**EXERCISE GOAL:** Transcribe the records underneath word for word, and leave no line out.

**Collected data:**
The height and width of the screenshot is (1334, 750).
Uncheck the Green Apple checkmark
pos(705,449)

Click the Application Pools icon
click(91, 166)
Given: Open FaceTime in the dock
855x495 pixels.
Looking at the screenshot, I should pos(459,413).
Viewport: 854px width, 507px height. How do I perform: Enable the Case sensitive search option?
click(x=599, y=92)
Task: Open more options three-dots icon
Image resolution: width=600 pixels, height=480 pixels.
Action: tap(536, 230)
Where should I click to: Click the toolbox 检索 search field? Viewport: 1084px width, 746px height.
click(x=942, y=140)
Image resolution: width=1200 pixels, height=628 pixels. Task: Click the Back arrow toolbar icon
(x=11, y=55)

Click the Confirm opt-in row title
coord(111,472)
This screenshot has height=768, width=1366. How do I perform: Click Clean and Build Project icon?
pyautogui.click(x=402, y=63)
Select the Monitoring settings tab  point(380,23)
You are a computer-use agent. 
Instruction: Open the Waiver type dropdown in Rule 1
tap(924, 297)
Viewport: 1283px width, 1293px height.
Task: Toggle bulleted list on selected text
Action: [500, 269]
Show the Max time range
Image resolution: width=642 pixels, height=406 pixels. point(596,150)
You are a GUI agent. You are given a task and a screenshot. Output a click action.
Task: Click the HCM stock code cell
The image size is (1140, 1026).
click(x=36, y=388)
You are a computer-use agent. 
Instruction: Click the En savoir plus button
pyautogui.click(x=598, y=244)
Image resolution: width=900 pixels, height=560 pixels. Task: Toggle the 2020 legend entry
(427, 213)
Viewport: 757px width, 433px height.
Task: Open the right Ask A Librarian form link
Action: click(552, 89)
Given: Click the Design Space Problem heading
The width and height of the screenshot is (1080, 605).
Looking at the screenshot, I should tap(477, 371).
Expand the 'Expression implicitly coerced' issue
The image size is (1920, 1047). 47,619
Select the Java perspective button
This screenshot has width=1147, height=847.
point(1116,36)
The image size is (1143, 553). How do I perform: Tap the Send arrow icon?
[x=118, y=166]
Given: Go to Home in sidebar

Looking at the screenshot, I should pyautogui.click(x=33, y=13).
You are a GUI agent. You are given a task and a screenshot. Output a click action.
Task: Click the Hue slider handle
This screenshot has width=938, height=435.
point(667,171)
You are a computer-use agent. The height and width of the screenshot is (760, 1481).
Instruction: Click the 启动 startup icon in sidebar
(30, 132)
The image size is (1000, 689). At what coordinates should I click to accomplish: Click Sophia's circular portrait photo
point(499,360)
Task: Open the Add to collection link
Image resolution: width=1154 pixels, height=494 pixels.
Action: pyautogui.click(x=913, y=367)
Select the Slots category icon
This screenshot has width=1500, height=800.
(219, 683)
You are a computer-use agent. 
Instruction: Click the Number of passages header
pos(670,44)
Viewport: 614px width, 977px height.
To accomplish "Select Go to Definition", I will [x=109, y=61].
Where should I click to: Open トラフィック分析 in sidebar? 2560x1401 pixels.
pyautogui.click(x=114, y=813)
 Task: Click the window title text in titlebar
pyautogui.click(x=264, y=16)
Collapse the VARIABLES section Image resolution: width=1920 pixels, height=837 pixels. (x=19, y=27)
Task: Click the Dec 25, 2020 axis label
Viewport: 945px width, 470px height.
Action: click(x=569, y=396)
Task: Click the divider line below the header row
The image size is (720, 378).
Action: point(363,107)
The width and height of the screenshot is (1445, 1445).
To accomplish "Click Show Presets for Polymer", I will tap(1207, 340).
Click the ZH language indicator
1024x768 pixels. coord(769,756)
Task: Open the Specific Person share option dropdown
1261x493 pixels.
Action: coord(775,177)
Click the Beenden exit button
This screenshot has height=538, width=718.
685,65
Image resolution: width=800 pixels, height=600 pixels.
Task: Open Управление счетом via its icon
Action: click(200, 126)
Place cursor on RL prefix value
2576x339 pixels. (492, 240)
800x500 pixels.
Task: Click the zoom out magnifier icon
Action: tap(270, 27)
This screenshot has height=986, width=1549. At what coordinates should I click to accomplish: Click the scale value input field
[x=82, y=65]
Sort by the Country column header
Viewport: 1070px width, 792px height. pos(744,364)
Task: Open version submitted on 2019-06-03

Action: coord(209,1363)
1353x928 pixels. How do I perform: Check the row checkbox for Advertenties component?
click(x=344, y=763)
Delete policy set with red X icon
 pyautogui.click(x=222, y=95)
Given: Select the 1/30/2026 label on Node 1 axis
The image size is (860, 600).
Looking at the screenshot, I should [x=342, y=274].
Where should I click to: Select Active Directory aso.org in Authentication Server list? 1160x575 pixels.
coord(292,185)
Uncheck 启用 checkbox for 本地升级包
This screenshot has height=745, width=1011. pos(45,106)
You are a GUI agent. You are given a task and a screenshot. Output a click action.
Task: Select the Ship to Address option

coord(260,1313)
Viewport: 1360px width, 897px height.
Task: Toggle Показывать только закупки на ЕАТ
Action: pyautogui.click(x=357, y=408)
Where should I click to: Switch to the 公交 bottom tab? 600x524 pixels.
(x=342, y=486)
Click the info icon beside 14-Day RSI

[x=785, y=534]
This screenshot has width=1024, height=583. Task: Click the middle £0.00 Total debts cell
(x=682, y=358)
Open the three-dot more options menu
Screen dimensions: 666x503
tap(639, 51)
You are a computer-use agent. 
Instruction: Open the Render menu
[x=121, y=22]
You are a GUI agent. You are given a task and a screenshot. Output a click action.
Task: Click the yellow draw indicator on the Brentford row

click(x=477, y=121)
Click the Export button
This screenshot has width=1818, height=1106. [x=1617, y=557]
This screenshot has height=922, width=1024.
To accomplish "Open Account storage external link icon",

**REPLY:**
The height and width of the screenshot is (1334, 750).
Uncheck the Green Apple checkmark
pos(705,449)

Click the Application Pools icon
click(91, 166)
Given: Open FaceTime in the dock
855x495 pixels.
Looking at the screenshot, I should pos(459,413).
Viewport: 854px width, 507px height. How do I perform: Enable the Case sensitive search option?
click(x=599, y=92)
Task: Open more options three-dots icon
Image resolution: width=600 pixels, height=480 pixels.
Action: tap(536, 230)
Where should I click to: Click the toolbox 检索 search field? Viewport: 1084px width, 746px height.
click(x=942, y=140)
Image resolution: width=1200 pixels, height=628 pixels. Task: Click the Back arrow toolbar icon
(x=11, y=55)

Click the Confirm opt-in row title
coord(111,472)
This screenshot has height=768, width=1366. How do I perform: Click Clean and Build Project icon?
pyautogui.click(x=402, y=63)
Select the Monitoring settings tab  point(380,23)
You are a computer-use agent. 
Instruction: Open the Waiver type dropdown in Rule 1
tap(924, 297)
Viewport: 1283px width, 1293px height.
Task: Toggle bulleted list on selected text
Action: [500, 269]
Show the Max time range
Image resolution: width=642 pixels, height=406 pixels. point(596,150)
You are a GUI agent. You are given a task and a screenshot. Output a click action.
Task: Click the HCM stock code cell
The image size is (1140, 1026).
click(x=36, y=388)
You are a computer-use agent. 
Instruction: Click the En savoir plus button
pyautogui.click(x=598, y=244)
Image resolution: width=900 pixels, height=560 pixels. Task: Toggle the 2020 legend entry
(427, 213)
Viewport: 757px width, 433px height.
Task: Open the right Ask A Librarian form link
Action: click(552, 89)
Given: Click the Design Space Problem heading
The width and height of the screenshot is (1080, 605).
Looking at the screenshot, I should tap(477, 371).
Expand the 'Expression implicitly coerced' issue
The image size is (1920, 1047). 47,619
Select the Java perspective button
This screenshot has width=1147, height=847.
point(1116,36)
The image size is (1143, 553). How do I perform: Tap the Send arrow icon?
[x=118, y=166]
Given: Go to Home in sidebar

Looking at the screenshot, I should pyautogui.click(x=33, y=13).
You are a GUI agent. You are given a task and a screenshot. Output a click action.
Task: Click the Hue slider handle
This screenshot has width=938, height=435.
point(667,171)
You are a computer-use agent. The height and width of the screenshot is (760, 1481).
Instruction: Click the 启动 startup icon in sidebar
(30, 132)
The image size is (1000, 689). At what coordinates should I click to accomplish: Click Sophia's circular portrait photo
point(499,360)
Task: Open the Add to collection link
Image resolution: width=1154 pixels, height=494 pixels.
Action: pyautogui.click(x=913, y=367)
Select the Slots category icon
This screenshot has width=1500, height=800.
(219, 683)
You are a computer-use agent. 
Instruction: Click the Number of passages header
pos(670,44)
Viewport: 614px width, 977px height.
To accomplish "Select Go to Definition", I will [x=109, y=61].
Where should I click to: Open トラフィック分析 in sidebar? 2560x1401 pixels.
pyautogui.click(x=114, y=813)
 Task: Click the window title text in titlebar
pyautogui.click(x=264, y=16)
Collapse the VARIABLES section Image resolution: width=1920 pixels, height=837 pixels. (x=19, y=27)
Task: Click the Dec 25, 2020 axis label
Viewport: 945px width, 470px height.
Action: click(x=569, y=396)
Task: Click the divider line below the header row
The image size is (720, 378).
Action: point(363,107)
The width and height of the screenshot is (1445, 1445).
To accomplish "Click Show Presets for Polymer", I will tap(1207, 340).
Click the ZH language indicator
1024x768 pixels. coord(769,756)
Task: Open the Specific Person share option dropdown
1261x493 pixels.
Action: coord(775,177)
Click the Beenden exit button
This screenshot has height=538, width=718.
685,65
Image resolution: width=800 pixels, height=600 pixels.
Task: Open Управление счетом via its icon
Action: click(200, 126)
Place cursor on RL prefix value
2576x339 pixels. (492, 240)
800x500 pixels.
Task: Click the zoom out magnifier icon
Action: tap(270, 27)
This screenshot has height=986, width=1549. At what coordinates should I click to accomplish: Click the scale value input field
[x=82, y=65]
Sort by the Country column header
Viewport: 1070px width, 792px height. pos(744,364)
Task: Open version submitted on 2019-06-03

Action: coord(209,1363)
1353x928 pixels. How do I perform: Check the row checkbox for Advertenties component?
click(x=344, y=763)
Delete policy set with red X icon
 pyautogui.click(x=222, y=95)
Given: Select the 1/30/2026 label on Node 1 axis
The image size is (860, 600).
Looking at the screenshot, I should [x=342, y=274].
Where should I click to: Select Active Directory aso.org in Authentication Server list? 1160x575 pixels.
coord(292,185)
Uncheck 启用 checkbox for 本地升级包
This screenshot has height=745, width=1011. pos(45,106)
You are a GUI agent. You are given a task and a screenshot. Output a click action.
Task: Select the Ship to Address option

coord(260,1313)
Viewport: 1360px width, 897px height.
Task: Toggle Показывать только закупки на ЕАТ
Action: pyautogui.click(x=357, y=408)
Where should I click to: Switch to the 公交 bottom tab? 600x524 pixels.
(x=342, y=486)
Click the info icon beside 14-Day RSI

[x=785, y=534]
This screenshot has width=1024, height=583. Task: Click the middle £0.00 Total debts cell
(x=682, y=358)
Open the three-dot more options menu
Screen dimensions: 666x503
tap(639, 51)
You are a computer-use agent. 
Instruction: Open the Render menu
[x=121, y=22]
You are a GUI agent. You are given a task and a screenshot. Output a click action.
Task: Click the yellow draw indicator on the Brentford row

click(x=477, y=121)
Click the Export button
This screenshot has width=1818, height=1106. [x=1617, y=557]
This screenshot has height=922, width=1024.
To accomplish "Open Account storage external link icon",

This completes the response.